*Work order*
An exact copy of the lines from the one containing "Task: Open the Analisis AI tab" to the end of the records below is required, and nothing else.
*** Opening of Given data ***
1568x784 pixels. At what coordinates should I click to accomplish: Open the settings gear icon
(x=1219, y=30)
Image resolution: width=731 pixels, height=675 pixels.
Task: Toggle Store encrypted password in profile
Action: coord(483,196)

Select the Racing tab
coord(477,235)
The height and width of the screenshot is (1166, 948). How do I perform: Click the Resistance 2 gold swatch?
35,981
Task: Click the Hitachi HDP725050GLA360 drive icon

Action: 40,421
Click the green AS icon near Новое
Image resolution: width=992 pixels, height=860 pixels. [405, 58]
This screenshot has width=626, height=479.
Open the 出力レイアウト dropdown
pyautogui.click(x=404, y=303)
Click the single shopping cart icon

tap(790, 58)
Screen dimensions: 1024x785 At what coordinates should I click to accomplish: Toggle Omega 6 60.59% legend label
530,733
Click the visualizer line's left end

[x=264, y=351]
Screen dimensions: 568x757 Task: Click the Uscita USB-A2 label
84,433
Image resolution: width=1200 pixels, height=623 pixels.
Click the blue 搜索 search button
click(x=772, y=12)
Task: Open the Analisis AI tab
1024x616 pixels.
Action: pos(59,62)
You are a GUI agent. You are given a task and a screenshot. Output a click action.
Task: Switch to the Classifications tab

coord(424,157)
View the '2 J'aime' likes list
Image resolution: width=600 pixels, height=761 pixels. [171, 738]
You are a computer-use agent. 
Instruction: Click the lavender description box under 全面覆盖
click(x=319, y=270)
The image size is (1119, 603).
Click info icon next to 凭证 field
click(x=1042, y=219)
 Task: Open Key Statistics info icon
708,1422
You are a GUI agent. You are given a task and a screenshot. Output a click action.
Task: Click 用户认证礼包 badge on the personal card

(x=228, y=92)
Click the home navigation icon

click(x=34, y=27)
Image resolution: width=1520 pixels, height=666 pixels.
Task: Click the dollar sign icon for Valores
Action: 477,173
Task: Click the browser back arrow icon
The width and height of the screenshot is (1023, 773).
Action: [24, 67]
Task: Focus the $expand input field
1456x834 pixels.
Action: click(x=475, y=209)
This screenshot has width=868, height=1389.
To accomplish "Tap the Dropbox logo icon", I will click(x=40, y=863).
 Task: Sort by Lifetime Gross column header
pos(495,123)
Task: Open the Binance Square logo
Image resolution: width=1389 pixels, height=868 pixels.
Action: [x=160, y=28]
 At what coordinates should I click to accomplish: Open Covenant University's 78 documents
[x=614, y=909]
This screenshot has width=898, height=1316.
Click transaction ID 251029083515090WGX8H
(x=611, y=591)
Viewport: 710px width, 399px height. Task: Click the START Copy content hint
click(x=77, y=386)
*** Close of Given data ***
*Answer for the task*
Task: Open the Analisis AI tab
1024x616 pixels.
Action: pos(59,62)
You are a GUI agent. You are given a task and a screenshot. Output a click action.
Task: Switch to the Classifications tab

coord(424,157)
View the '2 J'aime' likes list
Image resolution: width=600 pixels, height=761 pixels. [171, 738]
You are a computer-use agent. 
Instruction: Click the lavender description box under 全面覆盖
click(x=319, y=270)
The image size is (1119, 603).
Click info icon next to 凭证 field
click(x=1042, y=219)
 Task: Open Key Statistics info icon
708,1422
You are a GUI agent. You are given a task and a screenshot. Output a click action.
Task: Click 用户认证礼包 badge on the personal card

(x=228, y=92)
Click the home navigation icon

click(x=34, y=27)
Image resolution: width=1520 pixels, height=666 pixels.
Task: Click the dollar sign icon for Valores
Action: 477,173
Task: Click the browser back arrow icon
The width and height of the screenshot is (1023, 773).
Action: [24, 67]
Task: Focus the $expand input field
1456x834 pixels.
Action: click(x=475, y=209)
This screenshot has width=868, height=1389.
To accomplish "Tap the Dropbox logo icon", I will click(x=40, y=863).
 Task: Sort by Lifetime Gross column header
pos(495,123)
Task: Open the Binance Square logo
Image resolution: width=1389 pixels, height=868 pixels.
Action: [x=160, y=28]
 At what coordinates should I click to accomplish: Open Covenant University's 78 documents
[x=614, y=909]
This screenshot has width=898, height=1316.
Click transaction ID 251029083515090WGX8H
(x=611, y=591)
Viewport: 710px width, 399px height. Task: Click the START Copy content hint
click(x=77, y=386)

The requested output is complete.